Word and element location records
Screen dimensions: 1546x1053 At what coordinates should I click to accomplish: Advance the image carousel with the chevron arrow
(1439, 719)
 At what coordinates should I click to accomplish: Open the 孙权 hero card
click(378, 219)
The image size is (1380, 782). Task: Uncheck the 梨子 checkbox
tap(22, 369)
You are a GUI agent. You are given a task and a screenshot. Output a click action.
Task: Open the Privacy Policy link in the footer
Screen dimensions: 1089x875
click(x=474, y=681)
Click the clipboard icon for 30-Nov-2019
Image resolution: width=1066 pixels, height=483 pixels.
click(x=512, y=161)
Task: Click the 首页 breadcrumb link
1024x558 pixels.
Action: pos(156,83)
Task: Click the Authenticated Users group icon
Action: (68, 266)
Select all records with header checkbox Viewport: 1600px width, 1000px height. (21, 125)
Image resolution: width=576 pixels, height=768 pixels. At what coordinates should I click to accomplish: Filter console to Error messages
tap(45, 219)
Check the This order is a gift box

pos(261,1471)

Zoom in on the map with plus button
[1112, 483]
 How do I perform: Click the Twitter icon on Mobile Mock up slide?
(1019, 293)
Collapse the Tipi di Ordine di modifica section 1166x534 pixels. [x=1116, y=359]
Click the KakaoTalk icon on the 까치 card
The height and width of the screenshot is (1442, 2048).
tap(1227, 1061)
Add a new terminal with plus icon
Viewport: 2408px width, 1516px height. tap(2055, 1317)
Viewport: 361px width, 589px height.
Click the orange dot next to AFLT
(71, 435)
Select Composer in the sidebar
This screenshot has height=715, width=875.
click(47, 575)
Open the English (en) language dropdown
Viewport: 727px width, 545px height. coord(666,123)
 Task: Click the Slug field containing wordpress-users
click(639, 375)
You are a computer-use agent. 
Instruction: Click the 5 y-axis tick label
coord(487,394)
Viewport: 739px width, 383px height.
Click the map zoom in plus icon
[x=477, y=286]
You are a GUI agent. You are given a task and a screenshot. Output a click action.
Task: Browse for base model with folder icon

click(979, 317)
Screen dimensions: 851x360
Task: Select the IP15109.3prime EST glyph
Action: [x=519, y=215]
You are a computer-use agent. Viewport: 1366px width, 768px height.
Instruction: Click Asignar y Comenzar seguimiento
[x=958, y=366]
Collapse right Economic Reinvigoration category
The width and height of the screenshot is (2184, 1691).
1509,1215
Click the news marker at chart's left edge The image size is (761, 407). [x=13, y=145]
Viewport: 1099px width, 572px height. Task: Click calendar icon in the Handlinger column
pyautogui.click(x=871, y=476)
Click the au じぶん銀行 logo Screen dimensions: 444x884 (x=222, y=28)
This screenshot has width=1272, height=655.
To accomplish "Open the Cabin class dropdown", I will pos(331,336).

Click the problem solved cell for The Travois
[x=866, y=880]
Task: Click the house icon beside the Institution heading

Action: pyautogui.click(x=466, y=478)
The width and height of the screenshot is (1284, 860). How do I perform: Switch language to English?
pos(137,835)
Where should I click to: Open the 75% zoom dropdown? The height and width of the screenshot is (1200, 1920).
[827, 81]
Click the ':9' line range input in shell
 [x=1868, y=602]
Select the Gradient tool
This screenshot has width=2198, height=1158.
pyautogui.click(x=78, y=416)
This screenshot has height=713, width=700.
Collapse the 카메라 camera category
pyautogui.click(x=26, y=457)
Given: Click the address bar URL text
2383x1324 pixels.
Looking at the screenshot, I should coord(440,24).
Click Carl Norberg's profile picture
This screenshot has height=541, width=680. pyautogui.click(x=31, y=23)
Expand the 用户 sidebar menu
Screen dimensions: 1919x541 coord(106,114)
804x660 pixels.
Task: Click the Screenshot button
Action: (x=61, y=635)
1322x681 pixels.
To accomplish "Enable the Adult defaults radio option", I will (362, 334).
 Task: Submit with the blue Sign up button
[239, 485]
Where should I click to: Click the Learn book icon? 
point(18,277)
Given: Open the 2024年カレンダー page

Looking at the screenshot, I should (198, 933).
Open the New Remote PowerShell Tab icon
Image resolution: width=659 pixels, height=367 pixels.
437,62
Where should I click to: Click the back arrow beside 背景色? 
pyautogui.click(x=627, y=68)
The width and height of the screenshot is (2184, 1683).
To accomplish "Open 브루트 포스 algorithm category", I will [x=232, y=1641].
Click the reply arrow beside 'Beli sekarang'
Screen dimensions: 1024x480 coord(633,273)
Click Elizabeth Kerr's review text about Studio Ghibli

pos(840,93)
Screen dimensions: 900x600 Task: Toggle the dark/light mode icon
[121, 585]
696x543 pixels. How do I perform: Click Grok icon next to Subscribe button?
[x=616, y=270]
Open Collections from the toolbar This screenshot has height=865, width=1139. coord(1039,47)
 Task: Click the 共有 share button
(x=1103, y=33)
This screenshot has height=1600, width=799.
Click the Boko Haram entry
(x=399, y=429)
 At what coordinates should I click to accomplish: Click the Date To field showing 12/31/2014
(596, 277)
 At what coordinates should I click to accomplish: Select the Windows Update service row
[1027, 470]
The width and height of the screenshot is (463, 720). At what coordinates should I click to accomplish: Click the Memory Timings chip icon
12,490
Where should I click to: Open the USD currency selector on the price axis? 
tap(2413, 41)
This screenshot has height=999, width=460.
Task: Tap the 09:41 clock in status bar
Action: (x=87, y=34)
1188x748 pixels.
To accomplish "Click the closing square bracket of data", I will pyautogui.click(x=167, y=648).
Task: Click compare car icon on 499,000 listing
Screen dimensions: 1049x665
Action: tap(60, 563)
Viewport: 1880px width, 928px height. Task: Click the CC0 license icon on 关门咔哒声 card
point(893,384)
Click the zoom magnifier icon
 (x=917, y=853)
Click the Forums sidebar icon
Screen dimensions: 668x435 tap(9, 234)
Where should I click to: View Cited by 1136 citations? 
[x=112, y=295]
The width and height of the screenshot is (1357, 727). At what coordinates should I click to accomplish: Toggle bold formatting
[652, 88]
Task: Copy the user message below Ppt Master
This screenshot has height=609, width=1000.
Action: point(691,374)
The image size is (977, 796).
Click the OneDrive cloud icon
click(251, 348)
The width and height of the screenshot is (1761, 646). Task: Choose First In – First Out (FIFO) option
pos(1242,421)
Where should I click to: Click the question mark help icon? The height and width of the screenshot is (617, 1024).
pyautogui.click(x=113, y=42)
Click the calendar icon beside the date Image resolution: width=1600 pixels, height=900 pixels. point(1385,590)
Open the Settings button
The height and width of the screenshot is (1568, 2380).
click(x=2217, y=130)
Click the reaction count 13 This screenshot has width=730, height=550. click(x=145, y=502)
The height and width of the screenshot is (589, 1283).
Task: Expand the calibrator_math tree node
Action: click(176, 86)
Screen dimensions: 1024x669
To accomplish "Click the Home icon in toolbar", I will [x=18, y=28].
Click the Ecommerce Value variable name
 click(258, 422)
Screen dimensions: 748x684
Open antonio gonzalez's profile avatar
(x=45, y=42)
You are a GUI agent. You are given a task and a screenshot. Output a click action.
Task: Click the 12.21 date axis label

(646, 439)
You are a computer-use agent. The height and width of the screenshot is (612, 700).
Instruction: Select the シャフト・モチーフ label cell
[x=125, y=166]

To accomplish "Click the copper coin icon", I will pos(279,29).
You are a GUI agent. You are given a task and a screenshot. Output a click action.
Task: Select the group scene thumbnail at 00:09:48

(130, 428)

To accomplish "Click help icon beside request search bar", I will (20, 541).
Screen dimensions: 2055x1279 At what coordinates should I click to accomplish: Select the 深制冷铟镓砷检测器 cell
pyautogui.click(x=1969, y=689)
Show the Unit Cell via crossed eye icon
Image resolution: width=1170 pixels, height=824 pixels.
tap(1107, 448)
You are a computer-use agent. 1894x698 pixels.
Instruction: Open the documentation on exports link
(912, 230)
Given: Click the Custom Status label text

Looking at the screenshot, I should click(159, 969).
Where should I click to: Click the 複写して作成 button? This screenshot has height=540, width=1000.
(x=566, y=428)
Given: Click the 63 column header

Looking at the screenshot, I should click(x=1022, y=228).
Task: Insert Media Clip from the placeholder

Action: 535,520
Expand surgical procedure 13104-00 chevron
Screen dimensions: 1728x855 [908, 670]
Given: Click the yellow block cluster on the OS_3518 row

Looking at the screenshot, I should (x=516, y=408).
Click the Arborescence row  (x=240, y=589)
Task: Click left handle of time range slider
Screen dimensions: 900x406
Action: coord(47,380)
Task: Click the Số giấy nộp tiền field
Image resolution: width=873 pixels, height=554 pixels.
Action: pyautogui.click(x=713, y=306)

PROBLEM DESCRIPTION = Edit the lines starting at the one that has "Viewport: 1880px width, 928px" and ending with the one that has "tap(1107, 448)". Change "magnifier" to "magnifying glass", leave everything else unchanged, and give back only those lines.

SOLVED PROBLEM =
Viewport: 1880px width, 928px height. Task: Click the CC0 license icon on 关门咔哒声 card
point(893,384)
Click the zoom magnifying glass icon
 (x=917, y=853)
Click the Forums sidebar icon
Screen dimensions: 668x435 tap(9, 234)
Where should I click to: View Cited by 1136 citations? 
[x=112, y=295]
The width and height of the screenshot is (1357, 727). At what coordinates should I click to accomplish: Toggle bold formatting
[652, 88]
Task: Copy the user message below Ppt Master
This screenshot has height=609, width=1000.
Action: point(691,374)
The image size is (977, 796).
Click the OneDrive cloud icon
click(251, 348)
The width and height of the screenshot is (1761, 646). Task: Choose First In – First Out (FIFO) option
pos(1242,421)
Where should I click to: Click the question mark help icon? The height and width of the screenshot is (617, 1024).
pyautogui.click(x=113, y=42)
Click the calendar icon beside the date Image resolution: width=1600 pixels, height=900 pixels. point(1385,590)
Open the Settings button
The height and width of the screenshot is (1568, 2380).
click(x=2217, y=130)
Click the reaction count 13 This screenshot has width=730, height=550. click(x=145, y=502)
The height and width of the screenshot is (589, 1283).
Task: Expand the calibrator_math tree node
Action: click(176, 86)
Screen dimensions: 1024x669
To accomplish "Click the Home icon in toolbar", I will [x=18, y=28].
Click the Ecommerce Value variable name
 click(258, 422)
Screen dimensions: 748x684
Open antonio gonzalez's profile avatar
(x=45, y=42)
You are a GUI agent. You are given a task and a screenshot. Output a click action.
Task: Click the 12.21 date axis label

(646, 439)
You are a computer-use agent. The height and width of the screenshot is (612, 700).
Instruction: Select the シャフト・モチーフ label cell
[x=125, y=166]

To accomplish "Click the copper coin icon", I will pos(279,29).
You are a GUI agent. You are given a task and a screenshot. Output a click action.
Task: Select the group scene thumbnail at 00:09:48

(130, 428)

To accomplish "Click help icon beside request search bar", I will (20, 541).
Screen dimensions: 2055x1279 At what coordinates should I click to accomplish: Select the 深制冷铟镓砷检测器 cell
pyautogui.click(x=1969, y=689)
Show the Unit Cell via crossed eye icon
Image resolution: width=1170 pixels, height=824 pixels.
tap(1107, 448)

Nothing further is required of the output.